↓↓↓

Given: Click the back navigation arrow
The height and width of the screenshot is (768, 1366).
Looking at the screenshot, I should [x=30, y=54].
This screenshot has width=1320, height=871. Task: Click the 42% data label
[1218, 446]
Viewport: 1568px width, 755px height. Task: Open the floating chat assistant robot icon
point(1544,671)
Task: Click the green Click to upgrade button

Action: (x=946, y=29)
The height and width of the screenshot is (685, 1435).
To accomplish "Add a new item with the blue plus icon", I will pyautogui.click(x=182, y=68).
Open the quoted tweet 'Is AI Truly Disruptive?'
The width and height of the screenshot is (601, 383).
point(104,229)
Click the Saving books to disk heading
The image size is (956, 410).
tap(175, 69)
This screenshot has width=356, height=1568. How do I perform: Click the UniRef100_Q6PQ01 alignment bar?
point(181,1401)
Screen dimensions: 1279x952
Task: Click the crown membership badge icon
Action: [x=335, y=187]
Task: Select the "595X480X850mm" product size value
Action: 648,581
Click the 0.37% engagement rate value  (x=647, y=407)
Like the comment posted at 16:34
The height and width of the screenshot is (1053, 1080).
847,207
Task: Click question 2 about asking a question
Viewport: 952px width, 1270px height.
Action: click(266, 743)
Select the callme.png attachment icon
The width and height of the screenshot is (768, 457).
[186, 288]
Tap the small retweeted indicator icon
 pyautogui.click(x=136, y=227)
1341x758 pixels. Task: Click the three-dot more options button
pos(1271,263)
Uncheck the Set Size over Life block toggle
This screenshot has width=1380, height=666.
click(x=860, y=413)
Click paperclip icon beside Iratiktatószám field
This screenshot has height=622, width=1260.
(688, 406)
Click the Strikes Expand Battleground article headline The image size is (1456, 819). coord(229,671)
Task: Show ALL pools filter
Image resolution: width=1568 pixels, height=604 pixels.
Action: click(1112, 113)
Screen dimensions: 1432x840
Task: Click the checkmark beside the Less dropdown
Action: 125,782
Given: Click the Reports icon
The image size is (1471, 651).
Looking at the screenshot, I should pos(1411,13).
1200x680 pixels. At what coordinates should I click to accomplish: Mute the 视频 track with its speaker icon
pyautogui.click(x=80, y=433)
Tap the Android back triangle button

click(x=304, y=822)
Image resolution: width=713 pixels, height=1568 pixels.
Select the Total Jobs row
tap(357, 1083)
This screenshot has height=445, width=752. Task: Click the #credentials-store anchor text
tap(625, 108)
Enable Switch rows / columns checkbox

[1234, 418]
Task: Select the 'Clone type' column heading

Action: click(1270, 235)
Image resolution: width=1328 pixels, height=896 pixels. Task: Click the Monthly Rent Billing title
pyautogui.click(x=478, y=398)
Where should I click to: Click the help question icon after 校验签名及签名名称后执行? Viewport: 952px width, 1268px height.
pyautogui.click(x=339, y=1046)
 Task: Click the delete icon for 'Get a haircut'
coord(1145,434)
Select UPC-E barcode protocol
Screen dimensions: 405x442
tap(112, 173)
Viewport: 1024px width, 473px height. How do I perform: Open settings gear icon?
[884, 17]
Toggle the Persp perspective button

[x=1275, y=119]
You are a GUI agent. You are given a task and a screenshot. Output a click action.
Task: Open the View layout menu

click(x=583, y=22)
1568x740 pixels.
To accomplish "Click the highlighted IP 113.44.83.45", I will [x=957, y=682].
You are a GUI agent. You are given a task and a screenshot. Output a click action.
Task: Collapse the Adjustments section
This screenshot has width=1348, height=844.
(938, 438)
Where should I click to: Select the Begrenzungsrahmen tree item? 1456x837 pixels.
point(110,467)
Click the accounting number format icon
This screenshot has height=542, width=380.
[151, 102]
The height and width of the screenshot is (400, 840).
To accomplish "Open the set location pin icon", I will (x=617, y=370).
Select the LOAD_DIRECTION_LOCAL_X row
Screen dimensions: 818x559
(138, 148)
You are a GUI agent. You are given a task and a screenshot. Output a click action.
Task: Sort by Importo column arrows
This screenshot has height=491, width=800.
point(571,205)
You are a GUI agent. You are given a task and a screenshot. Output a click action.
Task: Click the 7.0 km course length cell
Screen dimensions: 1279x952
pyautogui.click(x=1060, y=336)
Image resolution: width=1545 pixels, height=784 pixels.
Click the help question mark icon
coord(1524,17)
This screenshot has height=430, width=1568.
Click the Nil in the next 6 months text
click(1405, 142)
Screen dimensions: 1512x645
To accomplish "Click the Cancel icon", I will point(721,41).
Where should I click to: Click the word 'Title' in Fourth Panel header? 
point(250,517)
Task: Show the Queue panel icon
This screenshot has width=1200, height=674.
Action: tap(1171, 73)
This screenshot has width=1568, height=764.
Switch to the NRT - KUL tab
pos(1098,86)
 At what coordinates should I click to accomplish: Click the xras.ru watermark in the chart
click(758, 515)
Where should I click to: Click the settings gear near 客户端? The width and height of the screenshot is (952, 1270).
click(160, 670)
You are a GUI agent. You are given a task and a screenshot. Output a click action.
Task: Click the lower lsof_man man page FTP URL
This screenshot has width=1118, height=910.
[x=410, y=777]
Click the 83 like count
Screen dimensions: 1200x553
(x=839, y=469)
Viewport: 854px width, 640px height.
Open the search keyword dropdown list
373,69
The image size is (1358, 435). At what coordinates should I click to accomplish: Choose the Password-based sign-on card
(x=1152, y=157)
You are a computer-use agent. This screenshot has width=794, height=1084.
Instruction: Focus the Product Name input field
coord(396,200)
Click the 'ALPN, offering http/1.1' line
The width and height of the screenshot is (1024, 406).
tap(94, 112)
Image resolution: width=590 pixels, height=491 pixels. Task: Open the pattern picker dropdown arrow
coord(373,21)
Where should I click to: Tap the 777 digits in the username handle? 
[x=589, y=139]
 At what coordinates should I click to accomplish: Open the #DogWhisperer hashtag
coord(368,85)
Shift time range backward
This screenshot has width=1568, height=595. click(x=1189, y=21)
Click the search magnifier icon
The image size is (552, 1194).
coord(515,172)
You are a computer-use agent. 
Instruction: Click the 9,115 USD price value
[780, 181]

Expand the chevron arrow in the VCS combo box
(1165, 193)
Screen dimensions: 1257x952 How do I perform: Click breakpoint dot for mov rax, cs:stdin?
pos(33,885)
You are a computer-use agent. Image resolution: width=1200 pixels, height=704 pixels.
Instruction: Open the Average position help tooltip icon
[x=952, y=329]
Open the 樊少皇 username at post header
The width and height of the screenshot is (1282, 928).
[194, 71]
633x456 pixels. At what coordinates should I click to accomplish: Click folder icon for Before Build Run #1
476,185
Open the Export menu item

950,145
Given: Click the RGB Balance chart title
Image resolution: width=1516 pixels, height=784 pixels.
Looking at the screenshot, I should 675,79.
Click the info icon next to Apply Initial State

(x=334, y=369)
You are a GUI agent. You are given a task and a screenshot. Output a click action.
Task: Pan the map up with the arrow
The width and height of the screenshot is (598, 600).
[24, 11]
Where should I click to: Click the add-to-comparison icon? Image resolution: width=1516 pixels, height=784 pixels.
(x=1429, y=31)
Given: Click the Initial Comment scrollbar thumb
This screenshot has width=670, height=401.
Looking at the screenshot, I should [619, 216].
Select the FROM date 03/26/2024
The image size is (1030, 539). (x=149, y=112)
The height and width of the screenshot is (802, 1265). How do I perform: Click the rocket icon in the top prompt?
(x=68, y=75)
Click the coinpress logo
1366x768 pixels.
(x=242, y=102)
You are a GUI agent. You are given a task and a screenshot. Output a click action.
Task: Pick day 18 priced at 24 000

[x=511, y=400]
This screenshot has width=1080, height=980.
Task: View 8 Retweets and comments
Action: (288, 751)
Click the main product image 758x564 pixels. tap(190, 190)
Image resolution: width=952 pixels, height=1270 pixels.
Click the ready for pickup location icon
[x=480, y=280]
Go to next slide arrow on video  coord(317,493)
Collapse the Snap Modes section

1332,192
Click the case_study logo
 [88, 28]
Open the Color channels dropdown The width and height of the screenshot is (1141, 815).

↑↑↑

__REQUIRED WORK__
Quote the data above from the line containing "Task: Open the View layout menu" to the line containing "Task: Click the lower", inclusive, and stop.

__ANSWER FOR THE TASK__
Task: Open the View layout menu

click(x=583, y=22)
1568x740 pixels.
To accomplish "Click the highlighted IP 113.44.83.45", I will [x=957, y=682].
You are a GUI agent. You are given a task and a screenshot. Output a click action.
Task: Collapse the Adjustments section
This screenshot has width=1348, height=844.
(938, 438)
Where should I click to: Select the Begrenzungsrahmen tree item? 1456x837 pixels.
point(110,467)
Click the accounting number format icon
This screenshot has height=542, width=380.
[151, 102]
The height and width of the screenshot is (400, 840).
To accomplish "Open the set location pin icon", I will (x=617, y=370).
Select the LOAD_DIRECTION_LOCAL_X row
Screen dimensions: 818x559
(138, 148)
You are a GUI agent. You are given a task and a screenshot. Output a click action.
Task: Sort by Importo column arrows
This screenshot has height=491, width=800.
point(571,205)
You are a GUI agent. You are given a task and a screenshot. Output a click action.
Task: Click the 7.0 km course length cell
Screen dimensions: 1279x952
pyautogui.click(x=1060, y=336)
Image resolution: width=1545 pixels, height=784 pixels.
Click the help question mark icon
coord(1524,17)
This screenshot has height=430, width=1568.
Click the Nil in the next 6 months text
click(1405, 142)
Screen dimensions: 1512x645
To accomplish "Click the Cancel icon", I will point(721,41).
Where should I click to: Click the word 'Title' in Fourth Panel header? 
point(250,517)
Task: Show the Queue panel icon
This screenshot has width=1200, height=674.
Action: tap(1171, 73)
This screenshot has width=1568, height=764.
Switch to the NRT - KUL tab
pos(1098,86)
 At what coordinates should I click to accomplish: Click the xras.ru watermark in the chart
click(758, 515)
Where should I click to: Click the settings gear near 客户端? The width and height of the screenshot is (952, 1270).
click(160, 670)
You are a GUI agent. You are given a task and a screenshot. Output a click action.
Task: Click the lower lsof_man man page FTP URL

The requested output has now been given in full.